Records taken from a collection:
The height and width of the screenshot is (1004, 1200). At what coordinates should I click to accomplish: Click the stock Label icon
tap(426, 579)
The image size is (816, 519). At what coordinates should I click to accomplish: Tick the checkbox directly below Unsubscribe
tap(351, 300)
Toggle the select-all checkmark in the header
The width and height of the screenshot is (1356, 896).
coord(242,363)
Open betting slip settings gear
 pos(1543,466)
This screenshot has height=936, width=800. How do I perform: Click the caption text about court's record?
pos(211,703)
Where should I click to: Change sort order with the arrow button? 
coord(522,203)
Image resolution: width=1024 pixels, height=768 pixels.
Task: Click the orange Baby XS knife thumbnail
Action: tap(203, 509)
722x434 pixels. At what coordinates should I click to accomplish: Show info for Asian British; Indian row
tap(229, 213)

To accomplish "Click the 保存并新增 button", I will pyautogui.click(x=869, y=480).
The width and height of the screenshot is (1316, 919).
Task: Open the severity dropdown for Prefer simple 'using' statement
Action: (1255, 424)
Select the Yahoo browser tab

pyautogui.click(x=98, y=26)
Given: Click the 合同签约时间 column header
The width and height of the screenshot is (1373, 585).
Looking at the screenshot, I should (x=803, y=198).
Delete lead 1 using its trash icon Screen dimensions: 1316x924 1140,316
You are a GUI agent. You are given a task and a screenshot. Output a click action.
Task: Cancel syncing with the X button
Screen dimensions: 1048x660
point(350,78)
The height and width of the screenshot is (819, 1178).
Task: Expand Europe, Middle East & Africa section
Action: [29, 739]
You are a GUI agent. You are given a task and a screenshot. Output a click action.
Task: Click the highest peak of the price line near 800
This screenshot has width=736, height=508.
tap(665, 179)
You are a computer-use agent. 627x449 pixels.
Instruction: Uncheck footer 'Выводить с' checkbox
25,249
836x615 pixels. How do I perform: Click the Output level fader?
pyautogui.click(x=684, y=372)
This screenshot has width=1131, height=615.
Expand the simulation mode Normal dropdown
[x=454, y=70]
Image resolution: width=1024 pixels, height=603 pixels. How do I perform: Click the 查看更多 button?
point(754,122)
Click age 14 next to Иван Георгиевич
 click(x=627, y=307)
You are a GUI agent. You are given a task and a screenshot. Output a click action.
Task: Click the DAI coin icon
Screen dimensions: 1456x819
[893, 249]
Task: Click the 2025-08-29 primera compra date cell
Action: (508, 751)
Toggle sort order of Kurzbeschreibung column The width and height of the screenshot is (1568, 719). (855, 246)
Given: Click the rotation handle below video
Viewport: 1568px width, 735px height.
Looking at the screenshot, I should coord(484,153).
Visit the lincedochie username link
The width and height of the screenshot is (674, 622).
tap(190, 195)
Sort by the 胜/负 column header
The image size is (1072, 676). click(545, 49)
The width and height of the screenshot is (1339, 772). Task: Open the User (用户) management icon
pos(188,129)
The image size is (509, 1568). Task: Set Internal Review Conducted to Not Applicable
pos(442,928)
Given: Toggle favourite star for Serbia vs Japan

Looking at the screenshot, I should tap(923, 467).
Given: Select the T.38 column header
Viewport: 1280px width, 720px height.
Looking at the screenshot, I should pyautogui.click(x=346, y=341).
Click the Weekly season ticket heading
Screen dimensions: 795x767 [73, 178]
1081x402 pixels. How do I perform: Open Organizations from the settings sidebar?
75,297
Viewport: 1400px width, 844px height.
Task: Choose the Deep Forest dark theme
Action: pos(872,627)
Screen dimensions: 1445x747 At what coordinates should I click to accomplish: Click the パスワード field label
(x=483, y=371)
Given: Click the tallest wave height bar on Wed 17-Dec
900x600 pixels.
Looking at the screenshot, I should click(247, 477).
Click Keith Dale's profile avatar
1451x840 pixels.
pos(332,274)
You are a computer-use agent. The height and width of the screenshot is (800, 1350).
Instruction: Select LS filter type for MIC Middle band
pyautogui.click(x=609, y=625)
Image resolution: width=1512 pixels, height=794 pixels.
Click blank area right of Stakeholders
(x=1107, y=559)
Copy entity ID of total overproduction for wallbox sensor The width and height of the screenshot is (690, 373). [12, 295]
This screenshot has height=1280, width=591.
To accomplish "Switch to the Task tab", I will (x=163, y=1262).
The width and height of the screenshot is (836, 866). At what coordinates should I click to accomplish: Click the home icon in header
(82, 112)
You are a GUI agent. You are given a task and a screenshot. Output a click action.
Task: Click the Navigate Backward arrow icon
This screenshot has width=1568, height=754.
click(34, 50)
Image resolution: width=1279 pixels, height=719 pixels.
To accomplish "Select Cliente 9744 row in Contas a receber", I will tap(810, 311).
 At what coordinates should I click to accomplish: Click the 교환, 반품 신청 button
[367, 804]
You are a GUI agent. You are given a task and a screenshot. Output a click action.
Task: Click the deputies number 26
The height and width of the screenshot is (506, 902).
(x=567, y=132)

What you will do: Please reproduce every one of the records above without changing a single character.

Solution for this task:
The height and width of the screenshot is (1004, 1200). At what coordinates should I click to accomplish: Click the stock Label icon
tap(426, 579)
The image size is (816, 519). At what coordinates should I click to accomplish: Tick the checkbox directly below Unsubscribe
tap(351, 300)
Toggle the select-all checkmark in the header
The width and height of the screenshot is (1356, 896).
coord(242,363)
Open betting slip settings gear
 pos(1543,466)
This screenshot has height=936, width=800. How do I perform: Click the caption text about court's record?
pos(211,703)
Where should I click to: Change sort order with the arrow button? 
coord(522,203)
Image resolution: width=1024 pixels, height=768 pixels.
Task: Click the orange Baby XS knife thumbnail
Action: tap(203, 509)
722x434 pixels. At what coordinates should I click to accomplish: Show info for Asian British; Indian row
tap(229, 213)

To accomplish "Click the 保存并新增 button", I will pyautogui.click(x=869, y=480).
The width and height of the screenshot is (1316, 919).
Task: Open the severity dropdown for Prefer simple 'using' statement
Action: (1255, 424)
Select the Yahoo browser tab

pyautogui.click(x=98, y=26)
Given: Click the 合同签约时间 column header
The width and height of the screenshot is (1373, 585).
Looking at the screenshot, I should (x=803, y=198).
Delete lead 1 using its trash icon Screen dimensions: 1316x924 1140,316
You are a GUI agent. You are given a task and a screenshot. Output a click action.
Task: Cancel syncing with the X button
Screen dimensions: 1048x660
point(350,78)
The height and width of the screenshot is (819, 1178).
Task: Expand Europe, Middle East & Africa section
Action: [29, 739]
You are a GUI agent. You are given a task and a screenshot. Output a click action.
Task: Click the highest peak of the price line near 800
This screenshot has width=736, height=508.
tap(665, 179)
You are a computer-use agent. 627x449 pixels.
Instruction: Uncheck footer 'Выводить с' checkbox
25,249
836x615 pixels. How do I perform: Click the Output level fader?
pyautogui.click(x=684, y=372)
This screenshot has width=1131, height=615.
Expand the simulation mode Normal dropdown
[x=454, y=70]
Image resolution: width=1024 pixels, height=603 pixels. How do I perform: Click the 查看更多 button?
point(754,122)
Click age 14 next to Иван Георгиевич
 click(x=627, y=307)
You are a GUI agent. You are given a task and a screenshot. Output a click action.
Task: Click the DAI coin icon
Screen dimensions: 1456x819
[893, 249]
Task: Click the 2025-08-29 primera compra date cell
Action: (508, 751)
Toggle sort order of Kurzbeschreibung column The width and height of the screenshot is (1568, 719). (855, 246)
Given: Click the rotation handle below video
Viewport: 1568px width, 735px height.
Looking at the screenshot, I should coord(484,153).
Visit the lincedochie username link
The width and height of the screenshot is (674, 622).
tap(190, 195)
Sort by the 胜/负 column header
The image size is (1072, 676). click(545, 49)
The width and height of the screenshot is (1339, 772). Task: Open the User (用户) management icon
pos(188,129)
The image size is (509, 1568). Task: Set Internal Review Conducted to Not Applicable
pos(442,928)
Given: Toggle favourite star for Serbia vs Japan

Looking at the screenshot, I should tap(923, 467).
Given: Select the T.38 column header
Viewport: 1280px width, 720px height.
Looking at the screenshot, I should pyautogui.click(x=346, y=341).
Click the Weekly season ticket heading
Screen dimensions: 795x767 [73, 178]
1081x402 pixels. How do I perform: Open Organizations from the settings sidebar?
75,297
Viewport: 1400px width, 844px height.
Task: Choose the Deep Forest dark theme
Action: pos(872,627)
Screen dimensions: 1445x747 At what coordinates should I click to accomplish: Click the パスワード field label
(x=483, y=371)
Given: Click the tallest wave height bar on Wed 17-Dec
900x600 pixels.
Looking at the screenshot, I should click(247, 477).
Click Keith Dale's profile avatar
1451x840 pixels.
pos(332,274)
You are a computer-use agent. The height and width of the screenshot is (800, 1350).
Instruction: Select LS filter type for MIC Middle band
pyautogui.click(x=609, y=625)
Image resolution: width=1512 pixels, height=794 pixels.
Click blank area right of Stakeholders
(x=1107, y=559)
Copy entity ID of total overproduction for wallbox sensor The width and height of the screenshot is (690, 373). [12, 295]
This screenshot has height=1280, width=591.
To accomplish "Switch to the Task tab", I will (x=163, y=1262).
The width and height of the screenshot is (836, 866). At what coordinates should I click to accomplish: Click the home icon in header
(82, 112)
You are a GUI agent. You are given a task and a screenshot. Output a click action.
Task: Click the Navigate Backward arrow icon
This screenshot has width=1568, height=754.
click(34, 50)
Image resolution: width=1279 pixels, height=719 pixels.
To accomplish "Select Cliente 9744 row in Contas a receber", I will tap(810, 311).
 At what coordinates should I click to accomplish: Click the 교환, 반품 신청 button
[367, 804]
You are a GUI agent. You are given a task and a screenshot. Output a click action.
Task: Click the deputies number 26
The height and width of the screenshot is (506, 902).
(x=567, y=132)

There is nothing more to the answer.